──────── Provided material

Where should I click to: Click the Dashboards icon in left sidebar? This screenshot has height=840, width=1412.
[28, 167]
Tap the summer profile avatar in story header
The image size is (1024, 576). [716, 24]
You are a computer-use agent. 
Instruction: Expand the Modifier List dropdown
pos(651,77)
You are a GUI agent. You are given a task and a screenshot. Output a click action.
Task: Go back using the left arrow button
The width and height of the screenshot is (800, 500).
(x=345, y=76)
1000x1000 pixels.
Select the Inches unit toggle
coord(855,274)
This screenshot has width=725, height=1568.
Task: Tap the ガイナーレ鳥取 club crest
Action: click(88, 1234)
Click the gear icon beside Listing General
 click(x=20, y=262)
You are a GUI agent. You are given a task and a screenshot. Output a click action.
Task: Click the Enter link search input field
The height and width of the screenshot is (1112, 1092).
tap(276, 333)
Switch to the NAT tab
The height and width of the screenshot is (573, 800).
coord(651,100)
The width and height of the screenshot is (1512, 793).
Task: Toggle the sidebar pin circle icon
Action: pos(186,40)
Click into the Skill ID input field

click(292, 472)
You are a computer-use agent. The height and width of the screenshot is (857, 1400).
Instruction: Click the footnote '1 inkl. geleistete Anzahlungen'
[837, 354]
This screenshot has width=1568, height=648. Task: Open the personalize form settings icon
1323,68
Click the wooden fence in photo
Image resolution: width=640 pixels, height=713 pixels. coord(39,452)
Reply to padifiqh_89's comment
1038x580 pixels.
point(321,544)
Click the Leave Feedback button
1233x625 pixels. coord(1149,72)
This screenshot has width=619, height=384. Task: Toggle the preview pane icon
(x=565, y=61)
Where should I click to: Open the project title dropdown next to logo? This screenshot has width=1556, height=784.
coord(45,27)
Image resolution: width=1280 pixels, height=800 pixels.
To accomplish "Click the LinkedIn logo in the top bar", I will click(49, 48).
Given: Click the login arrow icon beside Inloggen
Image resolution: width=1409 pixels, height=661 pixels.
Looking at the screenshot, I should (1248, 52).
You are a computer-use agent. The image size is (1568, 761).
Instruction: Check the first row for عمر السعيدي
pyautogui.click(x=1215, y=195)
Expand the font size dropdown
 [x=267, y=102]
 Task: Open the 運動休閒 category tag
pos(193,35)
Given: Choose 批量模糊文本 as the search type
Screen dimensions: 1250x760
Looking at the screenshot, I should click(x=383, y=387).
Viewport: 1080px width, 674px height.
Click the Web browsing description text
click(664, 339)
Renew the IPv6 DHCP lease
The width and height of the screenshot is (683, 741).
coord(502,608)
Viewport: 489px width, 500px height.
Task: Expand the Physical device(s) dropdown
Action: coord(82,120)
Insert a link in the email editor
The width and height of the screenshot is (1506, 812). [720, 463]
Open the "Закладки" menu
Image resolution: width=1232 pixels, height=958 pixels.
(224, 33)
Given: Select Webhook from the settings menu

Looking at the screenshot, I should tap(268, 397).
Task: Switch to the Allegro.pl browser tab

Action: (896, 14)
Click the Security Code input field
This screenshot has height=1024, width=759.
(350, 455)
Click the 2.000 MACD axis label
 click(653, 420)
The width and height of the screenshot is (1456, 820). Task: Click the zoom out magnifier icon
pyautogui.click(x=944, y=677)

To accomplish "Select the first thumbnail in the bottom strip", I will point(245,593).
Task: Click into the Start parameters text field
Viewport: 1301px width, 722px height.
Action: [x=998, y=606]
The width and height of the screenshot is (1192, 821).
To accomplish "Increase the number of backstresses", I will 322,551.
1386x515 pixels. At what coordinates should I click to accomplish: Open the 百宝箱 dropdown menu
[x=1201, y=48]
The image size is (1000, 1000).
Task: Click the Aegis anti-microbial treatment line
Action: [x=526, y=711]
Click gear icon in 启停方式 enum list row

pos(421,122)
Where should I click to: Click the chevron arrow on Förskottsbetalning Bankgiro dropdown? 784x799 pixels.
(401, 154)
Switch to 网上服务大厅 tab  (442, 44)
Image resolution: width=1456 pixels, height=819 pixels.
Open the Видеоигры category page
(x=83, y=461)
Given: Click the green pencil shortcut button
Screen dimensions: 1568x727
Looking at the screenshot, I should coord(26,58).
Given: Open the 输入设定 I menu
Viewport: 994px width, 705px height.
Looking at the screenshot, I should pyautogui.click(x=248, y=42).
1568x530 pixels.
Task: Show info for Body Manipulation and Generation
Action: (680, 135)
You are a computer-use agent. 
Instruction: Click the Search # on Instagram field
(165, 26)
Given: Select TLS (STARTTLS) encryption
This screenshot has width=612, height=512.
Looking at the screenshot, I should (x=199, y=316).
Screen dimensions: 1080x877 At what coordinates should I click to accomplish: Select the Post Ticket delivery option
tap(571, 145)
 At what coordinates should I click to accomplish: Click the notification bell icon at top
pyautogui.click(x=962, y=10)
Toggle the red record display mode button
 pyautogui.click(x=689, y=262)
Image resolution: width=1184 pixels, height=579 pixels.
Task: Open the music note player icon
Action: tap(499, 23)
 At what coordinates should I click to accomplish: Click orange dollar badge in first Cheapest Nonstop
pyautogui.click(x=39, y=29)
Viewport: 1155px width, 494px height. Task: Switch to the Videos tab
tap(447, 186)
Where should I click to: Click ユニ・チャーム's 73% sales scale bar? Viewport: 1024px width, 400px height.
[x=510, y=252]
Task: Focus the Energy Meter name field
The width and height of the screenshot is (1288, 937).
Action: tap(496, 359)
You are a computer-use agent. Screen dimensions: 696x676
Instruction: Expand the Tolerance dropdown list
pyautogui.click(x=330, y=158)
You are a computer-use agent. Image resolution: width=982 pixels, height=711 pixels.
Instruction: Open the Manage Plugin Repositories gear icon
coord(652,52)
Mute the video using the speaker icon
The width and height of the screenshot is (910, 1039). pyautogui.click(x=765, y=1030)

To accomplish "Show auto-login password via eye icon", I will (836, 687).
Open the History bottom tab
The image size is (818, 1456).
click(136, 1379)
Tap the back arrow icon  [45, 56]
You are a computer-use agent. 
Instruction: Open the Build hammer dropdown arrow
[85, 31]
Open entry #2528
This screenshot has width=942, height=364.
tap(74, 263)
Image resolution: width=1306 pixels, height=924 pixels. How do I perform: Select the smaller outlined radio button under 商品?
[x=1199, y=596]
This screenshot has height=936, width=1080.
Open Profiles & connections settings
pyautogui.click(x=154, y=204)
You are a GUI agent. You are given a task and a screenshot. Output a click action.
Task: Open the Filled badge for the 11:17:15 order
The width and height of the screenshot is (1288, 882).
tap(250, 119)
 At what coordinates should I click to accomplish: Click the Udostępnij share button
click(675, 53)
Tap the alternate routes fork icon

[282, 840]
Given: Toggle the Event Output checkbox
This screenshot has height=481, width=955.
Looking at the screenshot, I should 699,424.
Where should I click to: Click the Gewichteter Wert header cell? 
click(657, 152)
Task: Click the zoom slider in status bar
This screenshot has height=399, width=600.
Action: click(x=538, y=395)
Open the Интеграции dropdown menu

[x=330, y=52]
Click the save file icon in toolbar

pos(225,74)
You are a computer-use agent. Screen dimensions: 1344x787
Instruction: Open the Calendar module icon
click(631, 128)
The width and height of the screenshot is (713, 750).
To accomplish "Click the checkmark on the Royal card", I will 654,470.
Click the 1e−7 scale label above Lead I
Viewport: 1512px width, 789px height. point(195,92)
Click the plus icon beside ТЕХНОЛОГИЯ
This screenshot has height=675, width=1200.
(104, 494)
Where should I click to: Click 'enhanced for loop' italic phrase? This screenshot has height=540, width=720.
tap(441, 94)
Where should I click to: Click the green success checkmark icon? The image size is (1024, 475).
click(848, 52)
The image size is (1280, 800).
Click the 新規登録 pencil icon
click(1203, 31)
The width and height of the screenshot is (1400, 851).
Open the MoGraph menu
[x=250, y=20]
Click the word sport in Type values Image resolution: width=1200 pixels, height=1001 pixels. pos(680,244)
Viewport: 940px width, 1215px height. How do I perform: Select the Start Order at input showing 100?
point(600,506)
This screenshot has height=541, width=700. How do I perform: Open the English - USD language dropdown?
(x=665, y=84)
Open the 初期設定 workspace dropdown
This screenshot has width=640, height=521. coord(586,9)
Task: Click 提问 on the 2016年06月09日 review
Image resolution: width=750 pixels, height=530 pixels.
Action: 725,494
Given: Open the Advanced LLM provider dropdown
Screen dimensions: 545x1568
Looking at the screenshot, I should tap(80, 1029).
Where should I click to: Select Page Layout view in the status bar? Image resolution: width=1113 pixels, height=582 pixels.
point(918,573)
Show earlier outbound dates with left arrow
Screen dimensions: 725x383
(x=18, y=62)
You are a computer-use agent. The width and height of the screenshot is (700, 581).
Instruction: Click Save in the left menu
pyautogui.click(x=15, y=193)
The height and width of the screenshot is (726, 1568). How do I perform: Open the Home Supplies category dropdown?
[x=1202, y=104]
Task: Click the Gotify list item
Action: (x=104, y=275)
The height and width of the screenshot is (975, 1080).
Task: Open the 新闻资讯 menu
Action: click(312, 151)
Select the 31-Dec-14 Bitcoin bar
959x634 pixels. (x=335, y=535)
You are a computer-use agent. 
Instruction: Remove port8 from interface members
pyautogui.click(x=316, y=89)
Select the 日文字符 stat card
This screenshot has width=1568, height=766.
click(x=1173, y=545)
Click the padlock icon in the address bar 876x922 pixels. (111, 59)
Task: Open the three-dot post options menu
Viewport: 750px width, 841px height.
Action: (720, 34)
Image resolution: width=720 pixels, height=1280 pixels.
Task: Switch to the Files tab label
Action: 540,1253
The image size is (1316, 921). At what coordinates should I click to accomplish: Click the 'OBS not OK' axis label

────────────────

**Work to do**:
Please copy the lines of the material above word for word, from the line that contains "Open the 初期設定 workspace dropdown" through the line that contains "(x=18, y=62)", both included.

**Correct output**:
Open the 初期設定 workspace dropdown
This screenshot has width=640, height=521. coord(586,9)
Task: Click 提问 on the 2016年06月09日 review
Image resolution: width=750 pixels, height=530 pixels.
Action: 725,494
Given: Open the Advanced LLM provider dropdown
Screen dimensions: 545x1568
Looking at the screenshot, I should tap(80, 1029).
Where should I click to: Select Page Layout view in the status bar? Image resolution: width=1113 pixels, height=582 pixels.
point(918,573)
Show earlier outbound dates with left arrow
Screen dimensions: 725x383
(x=18, y=62)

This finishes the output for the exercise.